▶ Exercise details:
Filter the items below down to the lines that contain the string "chart", and copy each of those lines in full.

▶ Raw data:

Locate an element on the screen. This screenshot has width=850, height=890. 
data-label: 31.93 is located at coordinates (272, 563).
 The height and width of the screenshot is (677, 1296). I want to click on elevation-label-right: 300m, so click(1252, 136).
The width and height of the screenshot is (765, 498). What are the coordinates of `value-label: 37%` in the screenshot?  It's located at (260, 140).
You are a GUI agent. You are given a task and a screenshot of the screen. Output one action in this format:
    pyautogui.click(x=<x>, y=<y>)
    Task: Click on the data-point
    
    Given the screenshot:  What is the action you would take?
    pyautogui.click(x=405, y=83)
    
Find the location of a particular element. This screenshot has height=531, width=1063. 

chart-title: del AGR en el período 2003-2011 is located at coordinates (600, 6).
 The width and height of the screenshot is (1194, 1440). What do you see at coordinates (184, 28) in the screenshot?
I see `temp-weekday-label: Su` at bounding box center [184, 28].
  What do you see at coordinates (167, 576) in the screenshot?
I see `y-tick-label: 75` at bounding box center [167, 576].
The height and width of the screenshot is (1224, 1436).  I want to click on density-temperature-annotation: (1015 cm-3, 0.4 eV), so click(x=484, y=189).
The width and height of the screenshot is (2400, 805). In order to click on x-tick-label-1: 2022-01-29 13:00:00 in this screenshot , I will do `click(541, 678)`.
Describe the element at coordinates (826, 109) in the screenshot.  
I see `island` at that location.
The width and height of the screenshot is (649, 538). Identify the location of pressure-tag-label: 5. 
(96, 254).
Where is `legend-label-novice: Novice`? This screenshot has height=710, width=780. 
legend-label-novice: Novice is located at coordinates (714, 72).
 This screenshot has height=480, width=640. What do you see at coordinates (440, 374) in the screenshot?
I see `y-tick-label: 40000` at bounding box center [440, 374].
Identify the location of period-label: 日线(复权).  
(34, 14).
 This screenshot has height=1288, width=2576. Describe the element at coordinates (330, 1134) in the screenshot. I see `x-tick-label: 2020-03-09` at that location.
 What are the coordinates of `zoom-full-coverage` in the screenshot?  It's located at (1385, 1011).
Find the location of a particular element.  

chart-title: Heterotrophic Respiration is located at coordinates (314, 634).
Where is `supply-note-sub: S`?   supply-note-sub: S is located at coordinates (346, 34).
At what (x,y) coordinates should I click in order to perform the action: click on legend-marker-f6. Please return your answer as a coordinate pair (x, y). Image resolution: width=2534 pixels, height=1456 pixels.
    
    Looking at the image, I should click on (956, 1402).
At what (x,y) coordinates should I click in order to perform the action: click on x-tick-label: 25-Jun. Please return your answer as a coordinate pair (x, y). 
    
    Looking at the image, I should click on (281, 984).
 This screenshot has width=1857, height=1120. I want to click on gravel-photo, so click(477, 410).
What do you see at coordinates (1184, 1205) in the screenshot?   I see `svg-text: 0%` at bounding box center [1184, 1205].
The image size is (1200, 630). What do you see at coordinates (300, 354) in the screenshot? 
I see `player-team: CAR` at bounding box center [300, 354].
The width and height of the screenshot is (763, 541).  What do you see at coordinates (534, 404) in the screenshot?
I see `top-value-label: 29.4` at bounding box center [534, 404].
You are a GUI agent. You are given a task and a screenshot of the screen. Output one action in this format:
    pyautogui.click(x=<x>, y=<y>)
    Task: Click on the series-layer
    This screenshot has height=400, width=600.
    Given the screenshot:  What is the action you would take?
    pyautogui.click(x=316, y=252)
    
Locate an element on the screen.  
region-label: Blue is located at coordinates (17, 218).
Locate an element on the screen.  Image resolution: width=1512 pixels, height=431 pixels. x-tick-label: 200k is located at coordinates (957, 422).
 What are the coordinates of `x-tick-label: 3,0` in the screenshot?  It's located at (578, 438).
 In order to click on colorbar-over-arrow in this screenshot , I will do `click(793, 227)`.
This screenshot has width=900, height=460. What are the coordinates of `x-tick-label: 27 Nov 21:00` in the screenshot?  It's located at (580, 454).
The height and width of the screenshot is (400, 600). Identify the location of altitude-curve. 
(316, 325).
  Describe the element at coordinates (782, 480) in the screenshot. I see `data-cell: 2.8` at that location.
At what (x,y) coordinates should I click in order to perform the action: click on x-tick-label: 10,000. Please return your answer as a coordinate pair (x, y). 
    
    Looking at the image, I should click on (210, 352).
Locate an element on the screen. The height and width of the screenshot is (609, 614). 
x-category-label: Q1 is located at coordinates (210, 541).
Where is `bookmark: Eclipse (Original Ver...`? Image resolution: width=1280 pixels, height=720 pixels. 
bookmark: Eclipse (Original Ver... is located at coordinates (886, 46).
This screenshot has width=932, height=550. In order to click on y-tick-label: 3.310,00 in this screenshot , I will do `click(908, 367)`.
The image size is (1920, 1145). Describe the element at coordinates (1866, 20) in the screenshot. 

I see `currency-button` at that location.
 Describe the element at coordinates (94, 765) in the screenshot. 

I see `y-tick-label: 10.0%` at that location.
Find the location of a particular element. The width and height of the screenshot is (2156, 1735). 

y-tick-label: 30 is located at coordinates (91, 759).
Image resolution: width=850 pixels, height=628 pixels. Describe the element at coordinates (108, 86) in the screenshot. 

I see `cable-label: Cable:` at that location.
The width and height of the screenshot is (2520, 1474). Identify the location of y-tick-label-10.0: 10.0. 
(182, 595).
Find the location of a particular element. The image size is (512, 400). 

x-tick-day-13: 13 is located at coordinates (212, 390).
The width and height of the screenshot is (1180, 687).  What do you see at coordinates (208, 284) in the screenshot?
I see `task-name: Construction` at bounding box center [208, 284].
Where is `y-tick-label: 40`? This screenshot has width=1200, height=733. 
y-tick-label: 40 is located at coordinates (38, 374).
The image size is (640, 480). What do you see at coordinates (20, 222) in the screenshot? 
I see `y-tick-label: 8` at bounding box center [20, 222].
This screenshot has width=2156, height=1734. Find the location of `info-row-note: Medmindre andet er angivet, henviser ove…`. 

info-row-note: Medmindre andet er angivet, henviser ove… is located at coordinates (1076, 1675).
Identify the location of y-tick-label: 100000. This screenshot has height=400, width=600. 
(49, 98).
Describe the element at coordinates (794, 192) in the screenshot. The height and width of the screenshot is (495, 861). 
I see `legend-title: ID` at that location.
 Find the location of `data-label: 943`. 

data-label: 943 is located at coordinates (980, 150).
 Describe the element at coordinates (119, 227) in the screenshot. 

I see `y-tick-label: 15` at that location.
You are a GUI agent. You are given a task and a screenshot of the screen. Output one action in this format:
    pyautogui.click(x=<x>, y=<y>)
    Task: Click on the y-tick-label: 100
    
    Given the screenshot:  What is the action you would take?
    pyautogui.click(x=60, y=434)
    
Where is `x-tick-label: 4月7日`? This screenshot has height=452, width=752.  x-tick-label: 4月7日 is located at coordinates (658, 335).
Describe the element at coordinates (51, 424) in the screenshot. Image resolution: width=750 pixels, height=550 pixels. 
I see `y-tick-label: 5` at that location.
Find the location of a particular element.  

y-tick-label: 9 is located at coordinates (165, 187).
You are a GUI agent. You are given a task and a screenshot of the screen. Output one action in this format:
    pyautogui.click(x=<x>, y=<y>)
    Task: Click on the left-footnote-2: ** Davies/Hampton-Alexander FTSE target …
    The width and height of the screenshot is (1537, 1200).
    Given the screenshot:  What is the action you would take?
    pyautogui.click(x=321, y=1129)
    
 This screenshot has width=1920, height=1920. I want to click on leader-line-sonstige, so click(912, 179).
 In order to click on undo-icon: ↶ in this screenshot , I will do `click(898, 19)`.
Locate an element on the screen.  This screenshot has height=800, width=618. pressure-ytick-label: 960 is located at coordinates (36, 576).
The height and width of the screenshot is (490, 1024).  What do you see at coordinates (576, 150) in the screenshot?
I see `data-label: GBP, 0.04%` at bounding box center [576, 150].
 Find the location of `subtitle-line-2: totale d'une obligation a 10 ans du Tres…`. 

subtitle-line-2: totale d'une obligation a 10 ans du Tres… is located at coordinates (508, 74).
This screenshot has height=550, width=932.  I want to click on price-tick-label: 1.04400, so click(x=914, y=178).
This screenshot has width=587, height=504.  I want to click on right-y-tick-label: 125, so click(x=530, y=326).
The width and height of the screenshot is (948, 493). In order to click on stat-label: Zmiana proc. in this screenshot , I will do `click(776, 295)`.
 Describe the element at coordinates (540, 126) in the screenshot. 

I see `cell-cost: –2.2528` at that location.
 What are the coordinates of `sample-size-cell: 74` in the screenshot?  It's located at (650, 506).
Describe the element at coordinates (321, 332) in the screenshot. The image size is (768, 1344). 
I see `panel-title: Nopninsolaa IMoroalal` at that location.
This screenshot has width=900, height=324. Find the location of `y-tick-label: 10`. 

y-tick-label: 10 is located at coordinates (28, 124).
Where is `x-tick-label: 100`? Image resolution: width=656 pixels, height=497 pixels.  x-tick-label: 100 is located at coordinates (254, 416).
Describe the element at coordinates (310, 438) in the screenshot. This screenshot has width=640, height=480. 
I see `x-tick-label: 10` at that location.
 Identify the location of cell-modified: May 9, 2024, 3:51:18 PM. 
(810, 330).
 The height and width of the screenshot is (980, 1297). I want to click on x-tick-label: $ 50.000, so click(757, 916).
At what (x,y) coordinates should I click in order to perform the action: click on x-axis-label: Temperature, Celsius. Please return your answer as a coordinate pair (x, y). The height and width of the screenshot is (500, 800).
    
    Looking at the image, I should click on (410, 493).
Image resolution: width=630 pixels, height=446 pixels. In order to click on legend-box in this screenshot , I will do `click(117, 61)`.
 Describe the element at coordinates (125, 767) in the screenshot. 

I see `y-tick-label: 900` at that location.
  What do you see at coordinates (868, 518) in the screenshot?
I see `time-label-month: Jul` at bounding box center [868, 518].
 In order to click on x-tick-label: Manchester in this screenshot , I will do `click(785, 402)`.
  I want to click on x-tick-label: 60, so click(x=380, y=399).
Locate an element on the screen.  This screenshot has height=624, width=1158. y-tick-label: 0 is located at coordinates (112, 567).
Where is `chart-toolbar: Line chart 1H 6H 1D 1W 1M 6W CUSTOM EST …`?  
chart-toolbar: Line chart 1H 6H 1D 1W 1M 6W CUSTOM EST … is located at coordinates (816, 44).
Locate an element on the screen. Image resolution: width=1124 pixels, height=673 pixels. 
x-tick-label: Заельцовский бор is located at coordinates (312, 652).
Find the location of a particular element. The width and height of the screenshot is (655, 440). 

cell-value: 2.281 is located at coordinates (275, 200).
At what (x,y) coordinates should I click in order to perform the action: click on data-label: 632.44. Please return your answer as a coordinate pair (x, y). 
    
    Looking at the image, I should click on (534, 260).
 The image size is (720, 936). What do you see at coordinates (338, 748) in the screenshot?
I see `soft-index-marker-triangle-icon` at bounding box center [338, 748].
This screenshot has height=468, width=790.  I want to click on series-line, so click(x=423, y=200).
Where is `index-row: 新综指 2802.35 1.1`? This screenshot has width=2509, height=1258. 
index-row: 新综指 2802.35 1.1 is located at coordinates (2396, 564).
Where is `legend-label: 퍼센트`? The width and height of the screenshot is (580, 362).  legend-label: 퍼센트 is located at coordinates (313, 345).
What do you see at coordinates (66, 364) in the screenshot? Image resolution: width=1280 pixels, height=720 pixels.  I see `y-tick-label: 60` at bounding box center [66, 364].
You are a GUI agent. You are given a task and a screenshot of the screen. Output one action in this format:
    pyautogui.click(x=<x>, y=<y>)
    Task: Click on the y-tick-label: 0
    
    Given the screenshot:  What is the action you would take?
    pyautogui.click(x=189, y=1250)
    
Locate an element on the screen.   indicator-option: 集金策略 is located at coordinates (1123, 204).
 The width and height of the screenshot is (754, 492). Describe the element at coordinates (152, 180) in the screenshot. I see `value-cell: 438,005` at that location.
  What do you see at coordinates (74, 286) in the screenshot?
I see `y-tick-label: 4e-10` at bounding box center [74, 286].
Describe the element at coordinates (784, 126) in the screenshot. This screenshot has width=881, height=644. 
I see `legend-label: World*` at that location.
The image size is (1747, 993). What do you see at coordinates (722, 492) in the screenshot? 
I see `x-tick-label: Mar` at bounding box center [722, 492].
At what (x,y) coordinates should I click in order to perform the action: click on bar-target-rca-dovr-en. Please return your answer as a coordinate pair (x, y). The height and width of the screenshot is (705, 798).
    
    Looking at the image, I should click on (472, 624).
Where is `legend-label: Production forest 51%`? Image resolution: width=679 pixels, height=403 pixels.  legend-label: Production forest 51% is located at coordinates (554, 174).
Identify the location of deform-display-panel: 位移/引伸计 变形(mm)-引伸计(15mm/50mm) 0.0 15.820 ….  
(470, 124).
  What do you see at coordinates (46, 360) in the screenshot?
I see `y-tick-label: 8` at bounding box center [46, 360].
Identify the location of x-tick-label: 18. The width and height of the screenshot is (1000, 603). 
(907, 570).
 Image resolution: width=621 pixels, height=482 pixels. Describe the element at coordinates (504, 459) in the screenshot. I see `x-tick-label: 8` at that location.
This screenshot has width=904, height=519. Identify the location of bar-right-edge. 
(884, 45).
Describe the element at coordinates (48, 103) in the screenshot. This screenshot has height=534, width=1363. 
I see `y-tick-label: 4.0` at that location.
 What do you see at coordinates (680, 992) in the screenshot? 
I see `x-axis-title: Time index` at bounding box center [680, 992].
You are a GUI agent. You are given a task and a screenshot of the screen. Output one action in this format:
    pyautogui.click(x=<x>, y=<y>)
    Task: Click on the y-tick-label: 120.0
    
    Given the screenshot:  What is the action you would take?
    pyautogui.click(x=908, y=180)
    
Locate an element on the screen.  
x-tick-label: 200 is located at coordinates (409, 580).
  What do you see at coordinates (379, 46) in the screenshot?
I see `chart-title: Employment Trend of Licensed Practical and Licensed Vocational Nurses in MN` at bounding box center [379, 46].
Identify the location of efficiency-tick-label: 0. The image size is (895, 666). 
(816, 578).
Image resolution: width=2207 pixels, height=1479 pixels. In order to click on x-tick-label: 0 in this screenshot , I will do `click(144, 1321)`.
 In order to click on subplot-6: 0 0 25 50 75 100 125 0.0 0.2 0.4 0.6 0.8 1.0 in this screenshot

▶ Result of the task:
chart-title: del AGR en el período 2003-2011 is located at coordinates (600, 6).
chart-title: Heterotrophic Respiration is located at coordinates (314, 634).
Where is `chart-toolbar: Line chart 1H 6H 1D 1W 1M 6W CUSTOM EST …`?  
chart-toolbar: Line chart 1H 6H 1D 1W 1M 6W CUSTOM EST … is located at coordinates (816, 44).
I see `chart-title: Employment Trend of Licensed Practical and Licensed Vocational Nurses in MN` at bounding box center [379, 46].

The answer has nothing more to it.